-- Requirement --
Take the data below and copy exactly the lines starting at the one with "Click the Network speed is low issue" and finishing at the one with "Given: Open phone number settings gear", both included.

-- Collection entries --
☆ ☆ ☆
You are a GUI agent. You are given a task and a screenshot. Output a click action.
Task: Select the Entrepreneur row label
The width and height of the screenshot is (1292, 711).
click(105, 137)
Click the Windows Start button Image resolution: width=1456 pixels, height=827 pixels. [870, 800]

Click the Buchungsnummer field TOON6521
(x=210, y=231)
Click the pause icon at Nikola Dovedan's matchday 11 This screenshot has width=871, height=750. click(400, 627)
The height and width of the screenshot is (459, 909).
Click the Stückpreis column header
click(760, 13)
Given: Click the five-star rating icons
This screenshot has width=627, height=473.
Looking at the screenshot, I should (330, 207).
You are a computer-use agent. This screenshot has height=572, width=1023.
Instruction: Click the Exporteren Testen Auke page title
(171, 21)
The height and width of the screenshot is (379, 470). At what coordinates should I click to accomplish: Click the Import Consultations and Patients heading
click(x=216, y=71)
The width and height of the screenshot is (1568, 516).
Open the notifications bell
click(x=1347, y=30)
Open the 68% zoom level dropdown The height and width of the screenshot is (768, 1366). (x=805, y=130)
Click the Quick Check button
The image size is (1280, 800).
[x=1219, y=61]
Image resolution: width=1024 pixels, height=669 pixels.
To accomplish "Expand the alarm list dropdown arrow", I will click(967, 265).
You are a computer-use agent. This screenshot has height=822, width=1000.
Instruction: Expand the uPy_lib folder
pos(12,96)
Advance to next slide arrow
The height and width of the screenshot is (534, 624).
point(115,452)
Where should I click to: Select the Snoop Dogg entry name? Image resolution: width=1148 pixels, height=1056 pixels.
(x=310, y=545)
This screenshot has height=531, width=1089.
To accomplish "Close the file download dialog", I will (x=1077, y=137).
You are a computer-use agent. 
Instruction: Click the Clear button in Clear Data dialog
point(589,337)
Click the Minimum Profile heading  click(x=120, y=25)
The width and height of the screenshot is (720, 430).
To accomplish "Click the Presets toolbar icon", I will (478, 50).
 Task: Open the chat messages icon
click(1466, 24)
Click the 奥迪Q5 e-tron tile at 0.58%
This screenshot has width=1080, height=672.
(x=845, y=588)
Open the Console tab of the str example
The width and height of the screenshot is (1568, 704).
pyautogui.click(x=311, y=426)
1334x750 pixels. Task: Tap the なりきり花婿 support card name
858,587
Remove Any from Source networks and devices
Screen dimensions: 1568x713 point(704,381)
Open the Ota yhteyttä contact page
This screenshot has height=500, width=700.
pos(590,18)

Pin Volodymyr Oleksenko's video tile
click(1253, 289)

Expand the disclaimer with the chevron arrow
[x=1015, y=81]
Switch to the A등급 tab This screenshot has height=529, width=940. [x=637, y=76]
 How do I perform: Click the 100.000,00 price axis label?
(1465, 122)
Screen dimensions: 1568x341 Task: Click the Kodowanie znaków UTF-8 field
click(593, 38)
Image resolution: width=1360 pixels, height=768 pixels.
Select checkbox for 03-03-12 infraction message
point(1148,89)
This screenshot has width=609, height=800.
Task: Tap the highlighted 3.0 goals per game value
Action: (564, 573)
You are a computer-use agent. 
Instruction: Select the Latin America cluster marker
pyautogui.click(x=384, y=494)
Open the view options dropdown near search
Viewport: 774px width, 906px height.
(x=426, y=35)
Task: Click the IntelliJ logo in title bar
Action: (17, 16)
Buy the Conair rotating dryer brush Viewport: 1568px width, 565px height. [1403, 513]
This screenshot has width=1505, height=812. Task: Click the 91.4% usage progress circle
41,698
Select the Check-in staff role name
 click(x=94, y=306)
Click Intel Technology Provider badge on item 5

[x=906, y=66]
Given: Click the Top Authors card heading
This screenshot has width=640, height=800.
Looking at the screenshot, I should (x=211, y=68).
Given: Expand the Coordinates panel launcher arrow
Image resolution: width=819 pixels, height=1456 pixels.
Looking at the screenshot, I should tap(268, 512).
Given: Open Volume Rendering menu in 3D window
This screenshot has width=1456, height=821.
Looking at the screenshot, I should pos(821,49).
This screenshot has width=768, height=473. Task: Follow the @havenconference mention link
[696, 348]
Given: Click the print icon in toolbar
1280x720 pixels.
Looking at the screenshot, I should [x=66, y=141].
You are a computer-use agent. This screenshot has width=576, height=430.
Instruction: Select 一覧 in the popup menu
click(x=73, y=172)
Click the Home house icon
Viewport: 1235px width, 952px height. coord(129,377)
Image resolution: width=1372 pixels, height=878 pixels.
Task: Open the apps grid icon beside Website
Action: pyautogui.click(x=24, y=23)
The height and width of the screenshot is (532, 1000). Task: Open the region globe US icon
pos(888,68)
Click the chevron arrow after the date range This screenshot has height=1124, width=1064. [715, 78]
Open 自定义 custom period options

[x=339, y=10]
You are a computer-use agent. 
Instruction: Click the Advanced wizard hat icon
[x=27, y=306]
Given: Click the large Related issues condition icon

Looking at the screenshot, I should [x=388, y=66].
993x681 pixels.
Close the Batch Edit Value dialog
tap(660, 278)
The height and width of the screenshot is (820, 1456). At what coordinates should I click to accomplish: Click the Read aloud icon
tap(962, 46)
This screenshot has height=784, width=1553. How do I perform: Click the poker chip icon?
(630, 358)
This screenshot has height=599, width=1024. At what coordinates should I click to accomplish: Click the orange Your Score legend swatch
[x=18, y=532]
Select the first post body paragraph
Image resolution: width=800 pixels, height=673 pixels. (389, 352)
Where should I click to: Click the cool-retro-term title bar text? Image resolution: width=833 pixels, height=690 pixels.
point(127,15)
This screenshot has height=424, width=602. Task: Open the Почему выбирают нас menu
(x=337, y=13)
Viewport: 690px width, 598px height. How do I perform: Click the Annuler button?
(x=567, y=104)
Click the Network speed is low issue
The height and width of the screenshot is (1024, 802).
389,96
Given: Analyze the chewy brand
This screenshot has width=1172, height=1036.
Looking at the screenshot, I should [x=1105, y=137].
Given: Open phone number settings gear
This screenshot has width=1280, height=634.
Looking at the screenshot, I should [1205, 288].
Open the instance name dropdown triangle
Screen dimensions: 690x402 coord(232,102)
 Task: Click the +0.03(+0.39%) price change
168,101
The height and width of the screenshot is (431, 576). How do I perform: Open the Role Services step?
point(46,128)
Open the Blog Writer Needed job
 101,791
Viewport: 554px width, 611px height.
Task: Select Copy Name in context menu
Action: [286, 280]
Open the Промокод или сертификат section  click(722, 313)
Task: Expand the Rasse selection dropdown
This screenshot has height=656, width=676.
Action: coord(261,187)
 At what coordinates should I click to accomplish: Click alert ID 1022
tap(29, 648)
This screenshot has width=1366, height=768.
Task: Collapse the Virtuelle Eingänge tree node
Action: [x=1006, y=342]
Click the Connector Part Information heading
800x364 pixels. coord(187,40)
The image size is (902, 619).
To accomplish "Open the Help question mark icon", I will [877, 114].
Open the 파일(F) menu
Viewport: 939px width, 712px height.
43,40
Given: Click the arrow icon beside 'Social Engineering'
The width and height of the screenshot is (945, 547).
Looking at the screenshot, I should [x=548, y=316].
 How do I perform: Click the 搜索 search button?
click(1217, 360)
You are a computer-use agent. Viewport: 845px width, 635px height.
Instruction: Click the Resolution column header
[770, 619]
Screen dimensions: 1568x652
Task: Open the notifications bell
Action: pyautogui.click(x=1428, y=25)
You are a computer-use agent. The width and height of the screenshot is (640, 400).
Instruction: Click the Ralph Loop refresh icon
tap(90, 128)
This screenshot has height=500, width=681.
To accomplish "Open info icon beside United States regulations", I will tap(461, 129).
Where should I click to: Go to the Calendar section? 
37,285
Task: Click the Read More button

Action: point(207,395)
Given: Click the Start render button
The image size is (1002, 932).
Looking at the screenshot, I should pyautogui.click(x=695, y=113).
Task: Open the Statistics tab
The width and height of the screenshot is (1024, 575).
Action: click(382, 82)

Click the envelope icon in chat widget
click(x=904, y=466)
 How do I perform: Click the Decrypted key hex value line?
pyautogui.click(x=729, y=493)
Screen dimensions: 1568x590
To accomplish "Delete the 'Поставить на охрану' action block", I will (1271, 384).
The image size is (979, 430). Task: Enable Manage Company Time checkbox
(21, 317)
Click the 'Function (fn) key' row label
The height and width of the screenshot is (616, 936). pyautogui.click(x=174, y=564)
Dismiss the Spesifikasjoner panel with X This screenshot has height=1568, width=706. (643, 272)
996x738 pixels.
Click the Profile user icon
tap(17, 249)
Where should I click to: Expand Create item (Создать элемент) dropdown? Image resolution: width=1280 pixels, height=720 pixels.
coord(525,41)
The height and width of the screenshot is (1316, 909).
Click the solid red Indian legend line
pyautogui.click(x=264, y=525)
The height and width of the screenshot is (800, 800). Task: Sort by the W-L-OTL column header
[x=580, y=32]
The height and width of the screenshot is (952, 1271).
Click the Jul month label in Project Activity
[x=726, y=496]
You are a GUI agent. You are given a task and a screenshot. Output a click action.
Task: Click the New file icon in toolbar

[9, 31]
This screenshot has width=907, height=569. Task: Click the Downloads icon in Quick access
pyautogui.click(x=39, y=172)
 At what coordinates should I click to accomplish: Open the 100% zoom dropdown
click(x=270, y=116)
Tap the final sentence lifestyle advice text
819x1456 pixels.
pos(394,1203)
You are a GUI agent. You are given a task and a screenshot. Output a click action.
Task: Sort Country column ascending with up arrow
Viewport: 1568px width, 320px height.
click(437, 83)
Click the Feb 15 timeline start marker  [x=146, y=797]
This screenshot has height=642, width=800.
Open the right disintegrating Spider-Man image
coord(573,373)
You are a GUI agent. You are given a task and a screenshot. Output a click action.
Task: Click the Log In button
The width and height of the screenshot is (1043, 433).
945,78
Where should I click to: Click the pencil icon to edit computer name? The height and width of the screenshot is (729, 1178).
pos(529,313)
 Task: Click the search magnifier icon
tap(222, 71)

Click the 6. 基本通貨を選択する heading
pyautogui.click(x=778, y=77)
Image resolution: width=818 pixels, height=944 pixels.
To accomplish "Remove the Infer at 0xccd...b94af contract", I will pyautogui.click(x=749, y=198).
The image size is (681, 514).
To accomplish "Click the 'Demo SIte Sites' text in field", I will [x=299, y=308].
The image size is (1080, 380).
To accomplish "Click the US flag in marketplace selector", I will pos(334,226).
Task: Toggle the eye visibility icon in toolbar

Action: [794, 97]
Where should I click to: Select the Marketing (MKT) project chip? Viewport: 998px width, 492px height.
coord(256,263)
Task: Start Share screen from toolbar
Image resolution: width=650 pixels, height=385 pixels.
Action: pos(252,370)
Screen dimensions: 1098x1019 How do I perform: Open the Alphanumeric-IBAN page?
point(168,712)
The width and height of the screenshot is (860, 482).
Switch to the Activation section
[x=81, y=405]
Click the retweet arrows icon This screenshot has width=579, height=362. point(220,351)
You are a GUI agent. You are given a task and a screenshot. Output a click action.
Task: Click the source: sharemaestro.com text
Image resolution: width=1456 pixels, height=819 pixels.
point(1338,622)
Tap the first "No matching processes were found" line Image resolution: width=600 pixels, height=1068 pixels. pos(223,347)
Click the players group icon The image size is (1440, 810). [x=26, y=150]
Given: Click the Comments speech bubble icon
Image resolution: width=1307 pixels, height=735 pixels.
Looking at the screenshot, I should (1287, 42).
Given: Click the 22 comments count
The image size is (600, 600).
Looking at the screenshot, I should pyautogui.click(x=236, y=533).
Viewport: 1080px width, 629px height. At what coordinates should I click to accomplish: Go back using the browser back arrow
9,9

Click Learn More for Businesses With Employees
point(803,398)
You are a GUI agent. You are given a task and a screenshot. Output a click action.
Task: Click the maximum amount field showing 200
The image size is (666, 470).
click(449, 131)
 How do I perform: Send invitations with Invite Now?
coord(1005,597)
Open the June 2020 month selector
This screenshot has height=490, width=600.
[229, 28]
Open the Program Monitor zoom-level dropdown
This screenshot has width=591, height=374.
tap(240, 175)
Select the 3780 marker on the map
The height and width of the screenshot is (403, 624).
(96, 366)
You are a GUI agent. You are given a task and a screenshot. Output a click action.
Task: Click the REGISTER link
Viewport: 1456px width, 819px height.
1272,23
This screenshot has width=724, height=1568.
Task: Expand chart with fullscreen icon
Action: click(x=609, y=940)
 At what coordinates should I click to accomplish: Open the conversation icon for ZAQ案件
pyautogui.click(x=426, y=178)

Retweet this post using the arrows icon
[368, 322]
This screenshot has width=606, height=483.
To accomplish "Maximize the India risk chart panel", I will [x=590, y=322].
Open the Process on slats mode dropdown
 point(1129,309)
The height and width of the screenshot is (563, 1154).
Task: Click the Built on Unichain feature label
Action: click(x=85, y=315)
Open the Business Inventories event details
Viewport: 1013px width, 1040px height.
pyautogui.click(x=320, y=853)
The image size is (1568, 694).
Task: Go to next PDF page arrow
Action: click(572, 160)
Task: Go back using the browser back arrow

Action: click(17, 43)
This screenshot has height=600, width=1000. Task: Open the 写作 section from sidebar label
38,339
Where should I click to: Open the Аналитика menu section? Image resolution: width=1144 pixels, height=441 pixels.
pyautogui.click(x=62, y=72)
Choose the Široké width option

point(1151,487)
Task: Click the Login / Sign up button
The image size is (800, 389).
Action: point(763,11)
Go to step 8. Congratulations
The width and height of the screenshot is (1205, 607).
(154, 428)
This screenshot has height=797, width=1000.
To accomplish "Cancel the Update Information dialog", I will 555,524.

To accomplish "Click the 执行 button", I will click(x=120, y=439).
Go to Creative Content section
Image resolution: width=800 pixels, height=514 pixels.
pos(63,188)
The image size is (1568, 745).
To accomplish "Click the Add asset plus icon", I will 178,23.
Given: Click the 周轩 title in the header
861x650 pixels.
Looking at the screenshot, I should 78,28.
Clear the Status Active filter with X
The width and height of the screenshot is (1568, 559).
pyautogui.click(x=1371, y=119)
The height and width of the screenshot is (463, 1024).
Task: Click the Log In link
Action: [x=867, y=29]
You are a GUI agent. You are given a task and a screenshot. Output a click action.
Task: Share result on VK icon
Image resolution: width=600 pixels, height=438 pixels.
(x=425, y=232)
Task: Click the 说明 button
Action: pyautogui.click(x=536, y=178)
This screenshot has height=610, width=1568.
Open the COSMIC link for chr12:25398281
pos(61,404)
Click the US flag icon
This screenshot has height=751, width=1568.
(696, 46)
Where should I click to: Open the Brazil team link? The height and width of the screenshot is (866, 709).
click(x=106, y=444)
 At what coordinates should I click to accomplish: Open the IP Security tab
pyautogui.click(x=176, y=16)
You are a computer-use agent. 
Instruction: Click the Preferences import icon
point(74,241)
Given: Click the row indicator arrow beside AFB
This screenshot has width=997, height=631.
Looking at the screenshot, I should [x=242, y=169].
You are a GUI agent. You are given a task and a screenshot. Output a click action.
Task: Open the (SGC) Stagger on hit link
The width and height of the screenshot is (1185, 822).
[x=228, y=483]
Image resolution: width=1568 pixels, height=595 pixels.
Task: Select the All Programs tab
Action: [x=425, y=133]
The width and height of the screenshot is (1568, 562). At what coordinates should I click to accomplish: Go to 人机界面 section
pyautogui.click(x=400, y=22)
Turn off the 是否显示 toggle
☆ ☆ ☆
-- Response to this exercise --
Click the Network speed is low issue
The height and width of the screenshot is (1024, 802).
389,96
Given: Analyze the chewy brand
This screenshot has width=1172, height=1036.
Looking at the screenshot, I should [x=1105, y=137].
Given: Open phone number settings gear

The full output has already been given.